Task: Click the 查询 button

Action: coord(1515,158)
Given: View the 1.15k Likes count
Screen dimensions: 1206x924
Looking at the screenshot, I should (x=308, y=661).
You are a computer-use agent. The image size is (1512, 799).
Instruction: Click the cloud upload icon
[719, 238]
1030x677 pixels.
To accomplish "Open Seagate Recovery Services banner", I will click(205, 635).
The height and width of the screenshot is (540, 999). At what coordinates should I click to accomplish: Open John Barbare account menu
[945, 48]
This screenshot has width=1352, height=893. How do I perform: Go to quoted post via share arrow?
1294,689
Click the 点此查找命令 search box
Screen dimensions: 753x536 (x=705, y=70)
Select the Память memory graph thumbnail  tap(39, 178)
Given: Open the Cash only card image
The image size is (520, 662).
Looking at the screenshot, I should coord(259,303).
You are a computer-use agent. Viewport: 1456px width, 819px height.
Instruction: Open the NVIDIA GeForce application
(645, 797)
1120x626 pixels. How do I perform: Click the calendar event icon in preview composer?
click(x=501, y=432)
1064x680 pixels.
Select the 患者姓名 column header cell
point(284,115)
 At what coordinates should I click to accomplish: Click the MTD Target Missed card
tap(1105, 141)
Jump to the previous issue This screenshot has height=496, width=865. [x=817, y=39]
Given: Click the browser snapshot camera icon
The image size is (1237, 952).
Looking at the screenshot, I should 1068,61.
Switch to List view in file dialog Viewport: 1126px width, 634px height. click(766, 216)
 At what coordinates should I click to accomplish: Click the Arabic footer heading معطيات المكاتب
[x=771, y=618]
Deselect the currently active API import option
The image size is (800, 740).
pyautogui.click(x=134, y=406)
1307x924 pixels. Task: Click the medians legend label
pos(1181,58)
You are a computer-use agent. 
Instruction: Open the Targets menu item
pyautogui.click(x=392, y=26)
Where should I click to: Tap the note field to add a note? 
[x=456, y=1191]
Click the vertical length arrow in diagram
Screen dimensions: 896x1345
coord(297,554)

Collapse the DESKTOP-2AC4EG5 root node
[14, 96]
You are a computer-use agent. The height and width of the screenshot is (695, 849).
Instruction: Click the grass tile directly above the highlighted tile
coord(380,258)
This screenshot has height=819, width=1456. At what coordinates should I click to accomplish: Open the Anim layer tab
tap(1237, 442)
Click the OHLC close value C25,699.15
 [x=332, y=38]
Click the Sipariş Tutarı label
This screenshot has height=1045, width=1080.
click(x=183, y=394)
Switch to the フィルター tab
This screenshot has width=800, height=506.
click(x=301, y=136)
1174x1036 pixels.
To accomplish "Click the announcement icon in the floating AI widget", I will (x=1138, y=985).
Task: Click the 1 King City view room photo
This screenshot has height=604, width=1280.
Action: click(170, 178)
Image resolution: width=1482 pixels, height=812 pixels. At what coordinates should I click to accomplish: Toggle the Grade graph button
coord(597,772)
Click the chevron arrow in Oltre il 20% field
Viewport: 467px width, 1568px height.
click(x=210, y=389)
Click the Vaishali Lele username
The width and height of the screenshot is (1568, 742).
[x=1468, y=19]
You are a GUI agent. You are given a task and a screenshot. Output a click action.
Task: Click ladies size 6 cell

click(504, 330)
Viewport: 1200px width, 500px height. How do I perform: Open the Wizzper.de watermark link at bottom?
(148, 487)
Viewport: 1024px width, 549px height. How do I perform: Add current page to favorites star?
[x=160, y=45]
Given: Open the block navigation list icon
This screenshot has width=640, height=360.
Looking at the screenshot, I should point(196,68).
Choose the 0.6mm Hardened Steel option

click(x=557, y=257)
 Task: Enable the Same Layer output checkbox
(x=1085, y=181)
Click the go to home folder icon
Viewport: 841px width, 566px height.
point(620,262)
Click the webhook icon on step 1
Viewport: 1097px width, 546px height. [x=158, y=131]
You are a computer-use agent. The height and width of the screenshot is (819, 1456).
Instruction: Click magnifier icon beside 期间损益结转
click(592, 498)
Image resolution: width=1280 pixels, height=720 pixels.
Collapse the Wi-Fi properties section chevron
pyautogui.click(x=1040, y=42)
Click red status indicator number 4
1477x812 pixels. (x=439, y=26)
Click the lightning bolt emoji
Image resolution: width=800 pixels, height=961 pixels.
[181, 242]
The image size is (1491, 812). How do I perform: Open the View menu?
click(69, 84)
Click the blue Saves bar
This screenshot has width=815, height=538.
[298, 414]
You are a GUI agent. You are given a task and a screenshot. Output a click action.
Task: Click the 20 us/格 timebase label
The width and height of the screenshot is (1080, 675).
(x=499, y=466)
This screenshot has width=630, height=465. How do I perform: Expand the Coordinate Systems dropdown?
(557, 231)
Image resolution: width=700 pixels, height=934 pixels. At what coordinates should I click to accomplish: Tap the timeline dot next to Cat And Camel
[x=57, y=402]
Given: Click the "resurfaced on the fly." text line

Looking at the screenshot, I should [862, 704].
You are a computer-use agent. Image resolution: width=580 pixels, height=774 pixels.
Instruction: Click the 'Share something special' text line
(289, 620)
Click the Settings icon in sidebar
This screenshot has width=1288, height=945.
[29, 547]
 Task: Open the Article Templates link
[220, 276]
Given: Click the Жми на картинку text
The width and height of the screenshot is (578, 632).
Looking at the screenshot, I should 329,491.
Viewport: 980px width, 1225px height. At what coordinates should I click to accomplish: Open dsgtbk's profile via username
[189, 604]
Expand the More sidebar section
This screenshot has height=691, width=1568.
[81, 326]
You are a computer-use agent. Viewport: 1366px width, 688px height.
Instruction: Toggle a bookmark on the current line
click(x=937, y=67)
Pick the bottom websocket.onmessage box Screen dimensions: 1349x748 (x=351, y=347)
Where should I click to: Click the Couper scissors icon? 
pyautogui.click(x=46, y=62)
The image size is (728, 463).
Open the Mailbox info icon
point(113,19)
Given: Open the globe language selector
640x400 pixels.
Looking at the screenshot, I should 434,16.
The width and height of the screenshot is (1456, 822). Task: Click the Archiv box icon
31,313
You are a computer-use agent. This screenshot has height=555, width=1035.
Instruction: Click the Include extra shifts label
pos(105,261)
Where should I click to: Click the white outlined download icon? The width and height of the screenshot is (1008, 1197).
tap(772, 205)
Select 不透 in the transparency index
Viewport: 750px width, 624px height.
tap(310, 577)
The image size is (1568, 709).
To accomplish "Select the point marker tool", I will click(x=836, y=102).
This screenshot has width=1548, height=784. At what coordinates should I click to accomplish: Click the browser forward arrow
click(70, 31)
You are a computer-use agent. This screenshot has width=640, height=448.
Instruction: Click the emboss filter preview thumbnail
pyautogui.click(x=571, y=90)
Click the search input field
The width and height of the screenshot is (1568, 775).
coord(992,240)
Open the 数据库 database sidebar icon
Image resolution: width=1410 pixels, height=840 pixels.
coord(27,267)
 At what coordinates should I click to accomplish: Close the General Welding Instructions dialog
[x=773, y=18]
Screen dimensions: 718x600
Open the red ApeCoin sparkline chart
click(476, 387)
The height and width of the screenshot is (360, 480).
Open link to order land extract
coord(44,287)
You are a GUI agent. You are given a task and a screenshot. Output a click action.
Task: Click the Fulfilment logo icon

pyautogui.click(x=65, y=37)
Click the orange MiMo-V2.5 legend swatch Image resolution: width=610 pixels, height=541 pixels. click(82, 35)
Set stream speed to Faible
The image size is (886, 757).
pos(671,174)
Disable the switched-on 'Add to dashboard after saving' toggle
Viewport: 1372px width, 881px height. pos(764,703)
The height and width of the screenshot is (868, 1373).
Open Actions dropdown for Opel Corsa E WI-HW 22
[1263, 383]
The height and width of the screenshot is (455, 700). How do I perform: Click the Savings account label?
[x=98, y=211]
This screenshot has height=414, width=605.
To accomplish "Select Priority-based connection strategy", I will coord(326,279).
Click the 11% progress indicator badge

----

Problem >> Reproduce the data word for word, from its first line down to and including the line that contains "Looking at the screenshot, I should (x=308, y=661).".

Answer to this exercise >>
Task: Click the 查询 button

Action: coord(1515,158)
Given: View the 1.15k Likes count
Screen dimensions: 1206x924
Looking at the screenshot, I should (x=308, y=661).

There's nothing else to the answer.